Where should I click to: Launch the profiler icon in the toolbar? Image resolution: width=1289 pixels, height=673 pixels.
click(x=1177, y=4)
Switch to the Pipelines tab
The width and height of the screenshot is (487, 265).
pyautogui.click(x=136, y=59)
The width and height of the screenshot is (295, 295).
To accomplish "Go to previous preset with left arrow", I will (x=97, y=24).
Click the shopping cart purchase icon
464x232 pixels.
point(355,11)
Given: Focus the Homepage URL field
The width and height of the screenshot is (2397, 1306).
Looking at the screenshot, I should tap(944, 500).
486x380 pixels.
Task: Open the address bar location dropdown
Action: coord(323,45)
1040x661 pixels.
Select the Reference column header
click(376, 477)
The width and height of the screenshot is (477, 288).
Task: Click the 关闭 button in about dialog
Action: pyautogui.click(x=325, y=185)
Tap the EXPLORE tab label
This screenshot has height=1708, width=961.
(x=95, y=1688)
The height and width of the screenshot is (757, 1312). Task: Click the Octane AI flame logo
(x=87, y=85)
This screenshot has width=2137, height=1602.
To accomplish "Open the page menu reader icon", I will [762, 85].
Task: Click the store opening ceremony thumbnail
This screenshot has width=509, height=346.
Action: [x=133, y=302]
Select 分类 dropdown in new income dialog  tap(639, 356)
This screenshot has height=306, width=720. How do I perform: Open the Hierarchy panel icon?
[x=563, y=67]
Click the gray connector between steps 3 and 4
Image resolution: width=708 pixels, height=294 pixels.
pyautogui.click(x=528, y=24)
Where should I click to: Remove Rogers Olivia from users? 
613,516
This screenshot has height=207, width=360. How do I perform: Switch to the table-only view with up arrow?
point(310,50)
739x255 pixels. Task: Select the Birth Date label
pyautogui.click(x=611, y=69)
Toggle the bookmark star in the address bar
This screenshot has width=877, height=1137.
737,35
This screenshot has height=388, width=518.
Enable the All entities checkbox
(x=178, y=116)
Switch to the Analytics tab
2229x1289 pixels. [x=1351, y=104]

▸ TASK PROMPT:
Copy the listing verbatim from its first line through the line containing "(x=95, y=1688)", including both of those lines.

▸ RESULT OF THIS EXERCISE:
Where should I click to: Launch the profiler icon in the toolbar? Image resolution: width=1289 pixels, height=673 pixels.
click(x=1177, y=4)
Switch to the Pipelines tab
The width and height of the screenshot is (487, 265).
pyautogui.click(x=136, y=59)
The width and height of the screenshot is (295, 295).
To accomplish "Go to previous preset with left arrow", I will (x=97, y=24).
Click the shopping cart purchase icon
464x232 pixels.
point(355,11)
Given: Focus the Homepage URL field
The width and height of the screenshot is (2397, 1306).
Looking at the screenshot, I should tap(944, 500).
486x380 pixels.
Task: Open the address bar location dropdown
Action: coord(323,45)
1040x661 pixels.
Select the Reference column header
click(376, 477)
The width and height of the screenshot is (477, 288).
Task: Click the 关闭 button in about dialog
Action: pyautogui.click(x=325, y=185)
Tap the EXPLORE tab label
This screenshot has height=1708, width=961.
(x=95, y=1688)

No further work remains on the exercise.